Bundesfinanzminister Wolfgang Schäuble bekommt in der EU Widerspruch bei seiner Forderung, mehr Geld zur Bewältigung der Flüchtlingskrise in die Hand zu nehmen.

Eurogruppenchef Jeroen Dijsselbloem sagte in Brüssel, zunächst müsse es eine endgültige Einigung in der EU auf die vereinbarte Flüchtlingshilfe für die Türkei von drei Milliarden Euro geben.

«Es scheint keinen Sinn zu machen, über mehr Geld zu sprechen», sagte der niederländische Finanzminister. Er führt während der EU-Ratspräsidentschaft seines Landes auch die Runde aller 28 Ressortchefs.
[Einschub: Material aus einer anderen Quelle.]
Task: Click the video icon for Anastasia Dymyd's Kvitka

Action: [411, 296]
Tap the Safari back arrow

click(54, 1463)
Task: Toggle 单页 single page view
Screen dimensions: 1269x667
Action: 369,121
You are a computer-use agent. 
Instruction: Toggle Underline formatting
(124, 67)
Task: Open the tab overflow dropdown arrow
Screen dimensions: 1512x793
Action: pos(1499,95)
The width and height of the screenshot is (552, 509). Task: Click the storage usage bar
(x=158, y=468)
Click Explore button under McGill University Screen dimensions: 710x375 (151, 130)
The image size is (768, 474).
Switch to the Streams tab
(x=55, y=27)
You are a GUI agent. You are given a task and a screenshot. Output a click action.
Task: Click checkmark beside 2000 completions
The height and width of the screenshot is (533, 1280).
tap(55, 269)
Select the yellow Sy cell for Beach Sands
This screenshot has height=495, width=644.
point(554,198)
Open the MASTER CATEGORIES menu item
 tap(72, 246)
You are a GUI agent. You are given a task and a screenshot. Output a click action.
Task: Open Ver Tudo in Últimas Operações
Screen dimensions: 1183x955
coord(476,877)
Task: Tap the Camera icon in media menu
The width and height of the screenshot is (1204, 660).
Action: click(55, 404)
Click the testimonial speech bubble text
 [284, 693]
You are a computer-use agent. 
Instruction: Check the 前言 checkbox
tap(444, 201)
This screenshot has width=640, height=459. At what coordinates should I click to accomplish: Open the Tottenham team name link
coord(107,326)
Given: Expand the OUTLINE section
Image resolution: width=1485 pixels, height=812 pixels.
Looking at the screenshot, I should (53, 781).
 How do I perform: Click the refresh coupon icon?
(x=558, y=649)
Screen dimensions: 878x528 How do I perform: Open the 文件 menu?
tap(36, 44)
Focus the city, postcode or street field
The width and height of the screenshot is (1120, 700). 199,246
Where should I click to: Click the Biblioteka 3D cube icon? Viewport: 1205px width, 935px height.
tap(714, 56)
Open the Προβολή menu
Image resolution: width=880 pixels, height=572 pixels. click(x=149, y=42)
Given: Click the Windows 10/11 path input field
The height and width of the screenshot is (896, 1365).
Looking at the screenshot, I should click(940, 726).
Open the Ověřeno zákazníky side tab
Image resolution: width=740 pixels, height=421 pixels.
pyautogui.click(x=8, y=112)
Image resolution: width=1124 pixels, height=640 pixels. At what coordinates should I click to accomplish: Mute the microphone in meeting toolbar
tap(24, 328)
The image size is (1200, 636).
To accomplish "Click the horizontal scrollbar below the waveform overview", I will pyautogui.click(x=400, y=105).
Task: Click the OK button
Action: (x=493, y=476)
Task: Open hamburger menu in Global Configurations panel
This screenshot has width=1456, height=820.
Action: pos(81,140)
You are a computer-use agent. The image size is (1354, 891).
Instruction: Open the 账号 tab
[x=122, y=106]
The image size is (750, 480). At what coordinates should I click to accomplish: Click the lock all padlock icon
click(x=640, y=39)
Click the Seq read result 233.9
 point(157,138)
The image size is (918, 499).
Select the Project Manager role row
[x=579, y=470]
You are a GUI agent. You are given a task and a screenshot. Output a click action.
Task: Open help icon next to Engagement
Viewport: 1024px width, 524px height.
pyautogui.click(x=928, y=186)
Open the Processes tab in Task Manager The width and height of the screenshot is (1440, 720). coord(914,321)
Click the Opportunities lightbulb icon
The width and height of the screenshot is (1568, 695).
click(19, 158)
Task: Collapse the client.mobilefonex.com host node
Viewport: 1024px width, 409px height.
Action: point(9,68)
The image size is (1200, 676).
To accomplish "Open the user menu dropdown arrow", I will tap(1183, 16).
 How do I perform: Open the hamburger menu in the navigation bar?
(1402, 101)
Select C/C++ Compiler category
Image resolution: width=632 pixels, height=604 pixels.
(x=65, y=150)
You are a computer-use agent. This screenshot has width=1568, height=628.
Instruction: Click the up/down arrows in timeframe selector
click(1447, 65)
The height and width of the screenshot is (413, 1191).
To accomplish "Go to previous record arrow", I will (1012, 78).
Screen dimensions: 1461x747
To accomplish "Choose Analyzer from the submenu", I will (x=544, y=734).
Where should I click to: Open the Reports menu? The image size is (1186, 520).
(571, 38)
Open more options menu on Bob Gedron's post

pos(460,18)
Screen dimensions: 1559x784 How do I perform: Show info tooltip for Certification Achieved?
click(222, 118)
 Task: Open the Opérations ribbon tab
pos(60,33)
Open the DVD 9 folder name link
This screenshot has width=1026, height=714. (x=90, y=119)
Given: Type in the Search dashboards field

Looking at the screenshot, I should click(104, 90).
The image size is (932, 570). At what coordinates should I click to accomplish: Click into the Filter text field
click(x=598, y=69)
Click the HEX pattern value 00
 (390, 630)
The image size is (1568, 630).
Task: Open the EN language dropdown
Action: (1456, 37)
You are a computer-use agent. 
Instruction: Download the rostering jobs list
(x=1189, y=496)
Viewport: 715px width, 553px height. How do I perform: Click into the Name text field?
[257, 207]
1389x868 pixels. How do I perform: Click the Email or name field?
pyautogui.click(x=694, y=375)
Wegen einer Blockade Italiens gibt es immer noch keine abschließende Einigung auf die Türkeihilfe. Das Geld soll zur besseren Versorgung von syrischen Flüchtlingen in der Türkei eingesetzt werden. «Wir müssen die drei Milliarden aufbringen», fordert EU-Kommissionschef Jean-Claude Juncker.

Schäuble hatte am Donnerstag gefordert, über die drei Milliarden hinaus mehr Mittel für die Stabilisierung der Region aufzubringen. Europa müsse mehr leisten, Deutschland sei dazu bereit. Er werde dafür plädieren, notfalls eine «Koalition der Willigen» zu formieren.